##### Material provided #####

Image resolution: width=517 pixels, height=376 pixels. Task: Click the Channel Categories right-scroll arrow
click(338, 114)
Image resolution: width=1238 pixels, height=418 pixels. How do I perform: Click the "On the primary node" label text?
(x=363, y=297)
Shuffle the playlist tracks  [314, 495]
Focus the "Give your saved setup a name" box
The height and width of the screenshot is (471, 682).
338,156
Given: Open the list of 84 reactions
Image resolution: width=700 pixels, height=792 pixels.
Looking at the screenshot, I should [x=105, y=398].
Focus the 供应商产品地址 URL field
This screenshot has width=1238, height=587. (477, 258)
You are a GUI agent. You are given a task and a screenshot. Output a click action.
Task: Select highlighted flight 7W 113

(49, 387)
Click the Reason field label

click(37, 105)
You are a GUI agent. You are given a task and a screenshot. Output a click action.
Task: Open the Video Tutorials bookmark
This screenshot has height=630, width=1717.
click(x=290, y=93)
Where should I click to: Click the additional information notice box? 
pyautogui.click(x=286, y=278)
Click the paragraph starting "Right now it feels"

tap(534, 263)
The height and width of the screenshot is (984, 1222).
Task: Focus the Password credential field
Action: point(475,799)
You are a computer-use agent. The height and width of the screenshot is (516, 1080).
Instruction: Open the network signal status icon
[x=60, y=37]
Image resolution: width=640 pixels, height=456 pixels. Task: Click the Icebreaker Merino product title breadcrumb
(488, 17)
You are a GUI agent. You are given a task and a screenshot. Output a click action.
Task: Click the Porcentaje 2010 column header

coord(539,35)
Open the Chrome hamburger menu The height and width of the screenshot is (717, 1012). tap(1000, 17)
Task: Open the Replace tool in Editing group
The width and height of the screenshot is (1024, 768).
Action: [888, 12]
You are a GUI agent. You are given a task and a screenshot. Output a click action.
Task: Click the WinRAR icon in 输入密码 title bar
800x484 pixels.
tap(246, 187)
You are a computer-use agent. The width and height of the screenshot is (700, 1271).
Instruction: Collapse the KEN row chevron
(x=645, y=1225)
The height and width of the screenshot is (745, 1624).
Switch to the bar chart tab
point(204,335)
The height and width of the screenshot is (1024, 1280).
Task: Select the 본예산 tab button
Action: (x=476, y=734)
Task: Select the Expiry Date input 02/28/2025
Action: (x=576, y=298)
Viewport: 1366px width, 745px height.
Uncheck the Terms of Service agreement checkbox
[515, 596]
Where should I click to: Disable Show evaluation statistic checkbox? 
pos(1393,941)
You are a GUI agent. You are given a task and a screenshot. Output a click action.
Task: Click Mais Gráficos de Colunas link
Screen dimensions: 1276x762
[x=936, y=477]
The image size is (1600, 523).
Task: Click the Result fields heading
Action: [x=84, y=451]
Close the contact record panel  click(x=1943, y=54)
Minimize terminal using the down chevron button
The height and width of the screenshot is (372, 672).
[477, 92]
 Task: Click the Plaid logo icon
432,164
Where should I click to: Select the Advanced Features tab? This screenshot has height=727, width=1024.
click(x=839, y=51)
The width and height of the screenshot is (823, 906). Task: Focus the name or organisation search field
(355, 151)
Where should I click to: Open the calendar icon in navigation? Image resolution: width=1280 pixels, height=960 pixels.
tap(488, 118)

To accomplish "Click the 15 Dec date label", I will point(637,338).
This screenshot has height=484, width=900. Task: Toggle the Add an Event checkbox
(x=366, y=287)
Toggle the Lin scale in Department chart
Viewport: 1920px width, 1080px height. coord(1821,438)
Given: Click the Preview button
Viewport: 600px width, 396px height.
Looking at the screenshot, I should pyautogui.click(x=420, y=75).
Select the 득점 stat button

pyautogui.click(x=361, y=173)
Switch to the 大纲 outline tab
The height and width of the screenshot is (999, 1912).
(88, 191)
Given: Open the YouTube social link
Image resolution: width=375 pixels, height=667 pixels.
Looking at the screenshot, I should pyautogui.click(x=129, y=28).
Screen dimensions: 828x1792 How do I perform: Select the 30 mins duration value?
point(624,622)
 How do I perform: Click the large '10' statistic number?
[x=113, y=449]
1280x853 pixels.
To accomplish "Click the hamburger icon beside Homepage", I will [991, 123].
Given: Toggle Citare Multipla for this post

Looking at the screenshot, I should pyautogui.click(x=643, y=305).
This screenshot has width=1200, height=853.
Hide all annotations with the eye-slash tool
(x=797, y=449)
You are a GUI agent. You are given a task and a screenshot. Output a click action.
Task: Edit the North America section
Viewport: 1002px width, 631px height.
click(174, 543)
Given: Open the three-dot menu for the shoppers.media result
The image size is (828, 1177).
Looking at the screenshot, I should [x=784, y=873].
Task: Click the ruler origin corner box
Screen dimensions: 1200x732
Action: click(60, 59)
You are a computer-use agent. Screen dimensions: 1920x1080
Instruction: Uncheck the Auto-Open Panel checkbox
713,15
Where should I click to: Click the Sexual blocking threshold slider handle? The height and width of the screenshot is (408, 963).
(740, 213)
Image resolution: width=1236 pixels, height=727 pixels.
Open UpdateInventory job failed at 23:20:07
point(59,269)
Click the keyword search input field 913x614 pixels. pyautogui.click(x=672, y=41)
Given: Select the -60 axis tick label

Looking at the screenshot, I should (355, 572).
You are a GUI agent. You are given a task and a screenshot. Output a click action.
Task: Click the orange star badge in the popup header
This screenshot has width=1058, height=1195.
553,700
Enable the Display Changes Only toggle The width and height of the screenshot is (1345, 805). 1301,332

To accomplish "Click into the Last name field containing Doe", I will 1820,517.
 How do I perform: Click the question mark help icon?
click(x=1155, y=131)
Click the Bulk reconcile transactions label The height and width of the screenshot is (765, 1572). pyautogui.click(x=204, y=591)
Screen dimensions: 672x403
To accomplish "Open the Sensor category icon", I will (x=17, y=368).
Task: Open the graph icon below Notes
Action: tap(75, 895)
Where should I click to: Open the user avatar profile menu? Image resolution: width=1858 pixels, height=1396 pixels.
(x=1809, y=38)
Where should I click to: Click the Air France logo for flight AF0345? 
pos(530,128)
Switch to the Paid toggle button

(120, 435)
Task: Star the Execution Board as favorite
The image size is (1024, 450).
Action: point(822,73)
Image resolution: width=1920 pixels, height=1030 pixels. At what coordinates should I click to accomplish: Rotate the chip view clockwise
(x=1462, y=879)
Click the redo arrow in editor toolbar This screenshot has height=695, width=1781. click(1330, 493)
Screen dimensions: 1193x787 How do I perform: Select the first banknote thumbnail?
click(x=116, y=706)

#####

◆ The problem
Line by line, copy the records exactly.

◆ Result for this exercise
Image resolution: width=517 pixels, height=376 pixels. Task: Click the Channel Categories right-scroll arrow
click(338, 114)
Image resolution: width=1238 pixels, height=418 pixels. How do I perform: Click the "On the primary node" label text?
(x=363, y=297)
Shuffle the playlist tracks  [314, 495]
Focus the "Give your saved setup a name" box
The height and width of the screenshot is (471, 682).
338,156
Given: Open the list of 84 reactions
Image resolution: width=700 pixels, height=792 pixels.
Looking at the screenshot, I should [x=105, y=398].
Focus the 供应商产品地址 URL field
This screenshot has width=1238, height=587. (477, 258)
You are a GUI agent. You are given a task and a screenshot. Output a click action.
Task: Select highlighted flight 7W 113

(49, 387)
Click the Reason field label

click(37, 105)
You are a GUI agent. You are given a task and a screenshot. Output a click action.
Task: Open the Video Tutorials bookmark
This screenshot has height=630, width=1717.
click(x=290, y=93)
Where should I click to: Click the additional information notice box? 
pyautogui.click(x=286, y=278)
Click the paragraph starting "Right now it feels"

tap(534, 263)
The height and width of the screenshot is (984, 1222).
Task: Focus the Password credential field
Action: point(475,799)
You are a computer-use agent. The height and width of the screenshot is (516, 1080).
Instruction: Open the network signal status icon
[x=60, y=37]
Image resolution: width=640 pixels, height=456 pixels. Task: Click the Icebreaker Merino product title breadcrumb
(488, 17)
You are a GUI agent. You are given a task and a screenshot. Output a click action.
Task: Click the Porcentaje 2010 column header

coord(539,35)
Open the Chrome hamburger menu The height and width of the screenshot is (717, 1012). tap(1000, 17)
Task: Open the Replace tool in Editing group
The width and height of the screenshot is (1024, 768).
Action: [888, 12]
You are a GUI agent. You are given a task and a screenshot. Output a click action.
Task: Click the WinRAR icon in 输入密码 title bar
800x484 pixels.
tap(246, 187)
You are a computer-use agent. The width and height of the screenshot is (700, 1271).
Instruction: Collapse the KEN row chevron
(x=645, y=1225)
The height and width of the screenshot is (745, 1624).
Switch to the bar chart tab
point(204,335)
The height and width of the screenshot is (1024, 1280).
Task: Select the 본예산 tab button
Action: (x=476, y=734)
Task: Select the Expiry Date input 02/28/2025
Action: (x=576, y=298)
Viewport: 1366px width, 745px height.
Uncheck the Terms of Service agreement checkbox
[515, 596]
Where should I click to: Disable Show evaluation statistic checkbox? 
pos(1393,941)
You are a GUI agent. You are given a task and a screenshot. Output a click action.
Task: Click Mais Gráficos de Colunas link
Screen dimensions: 1276x762
[x=936, y=477]
The image size is (1600, 523).
Task: Click the Result fields heading
Action: [x=84, y=451]
Close the contact record panel  click(x=1943, y=54)
Minimize terminal using the down chevron button
The height and width of the screenshot is (372, 672).
[477, 92]
 Task: Click the Plaid logo icon
432,164
Where should I click to: Select the Advanced Features tab? This screenshot has height=727, width=1024.
click(x=839, y=51)
The width and height of the screenshot is (823, 906). Task: Focus the name or organisation search field
(355, 151)
Where should I click to: Open the calendar icon in navigation? Image resolution: width=1280 pixels, height=960 pixels.
tap(488, 118)

To accomplish "Click the 15 Dec date label", I will point(637,338).
This screenshot has height=484, width=900. Task: Toggle the Add an Event checkbox
(x=366, y=287)
Toggle the Lin scale in Department chart
Viewport: 1920px width, 1080px height. coord(1821,438)
Given: Click the Preview button
Viewport: 600px width, 396px height.
Looking at the screenshot, I should pyautogui.click(x=420, y=75).
Select the 득점 stat button

pyautogui.click(x=361, y=173)
Switch to the 大纲 outline tab
The height and width of the screenshot is (999, 1912).
(88, 191)
Given: Open the YouTube social link
Image resolution: width=375 pixels, height=667 pixels.
Looking at the screenshot, I should pyautogui.click(x=129, y=28).
Screen dimensions: 828x1792 How do I perform: Select the 30 mins duration value?
point(624,622)
 How do I perform: Click the large '10' statistic number?
[x=113, y=449]
1280x853 pixels.
To accomplish "Click the hamburger icon beside Homepage", I will [991, 123].
Given: Toggle Citare Multipla for this post

Looking at the screenshot, I should pyautogui.click(x=643, y=305).
This screenshot has width=1200, height=853.
Hide all annotations with the eye-slash tool
(x=797, y=449)
You are a GUI agent. You are given a task and a screenshot. Output a click action.
Task: Edit the North America section
Viewport: 1002px width, 631px height.
click(174, 543)
Given: Open the three-dot menu for the shoppers.media result
The image size is (828, 1177).
Looking at the screenshot, I should [x=784, y=873].
Task: Click the ruler origin corner box
Screen dimensions: 1200x732
Action: click(60, 59)
You are a computer-use agent. Screen dimensions: 1920x1080
Instruction: Uncheck the Auto-Open Panel checkbox
713,15
Where should I click to: Click the Sexual blocking threshold slider handle? The height and width of the screenshot is (408, 963).
(740, 213)
Image resolution: width=1236 pixels, height=727 pixels.
Open UpdateInventory job failed at 23:20:07
point(59,269)
Click the keyword search input field 913x614 pixels. pyautogui.click(x=672, y=41)
Given: Select the -60 axis tick label

Looking at the screenshot, I should (355, 572).
You are a GUI agent. You are given a task and a screenshot. Output a click action.
Task: Click the orange star badge in the popup header
This screenshot has width=1058, height=1195.
553,700
Enable the Display Changes Only toggle The width and height of the screenshot is (1345, 805). 1301,332

To accomplish "Click into the Last name field containing Doe", I will 1820,517.
 How do I perform: Click the question mark help icon?
click(x=1155, y=131)
Click the Bulk reconcile transactions label The height and width of the screenshot is (765, 1572). pyautogui.click(x=204, y=591)
Screen dimensions: 672x403
To accomplish "Open the Sensor category icon", I will (x=17, y=368).
Task: Open the graph icon below Notes
Action: tap(75, 895)
Where should I click to: Open the user avatar profile menu? Image resolution: width=1858 pixels, height=1396 pixels.
(x=1809, y=38)
Where should I click to: Click the Air France logo for flight AF0345? 
pos(530,128)
Switch to the Paid toggle button

(120, 435)
Task: Star the Execution Board as favorite
The image size is (1024, 450).
Action: point(822,73)
Image resolution: width=1920 pixels, height=1030 pixels. At what coordinates should I click to accomplish: Rotate the chip view clockwise
(x=1462, y=879)
Click the redo arrow in editor toolbar This screenshot has height=695, width=1781. click(1330, 493)
Screen dimensions: 1193x787 How do I perform: Select the first banknote thumbnail?
click(x=116, y=706)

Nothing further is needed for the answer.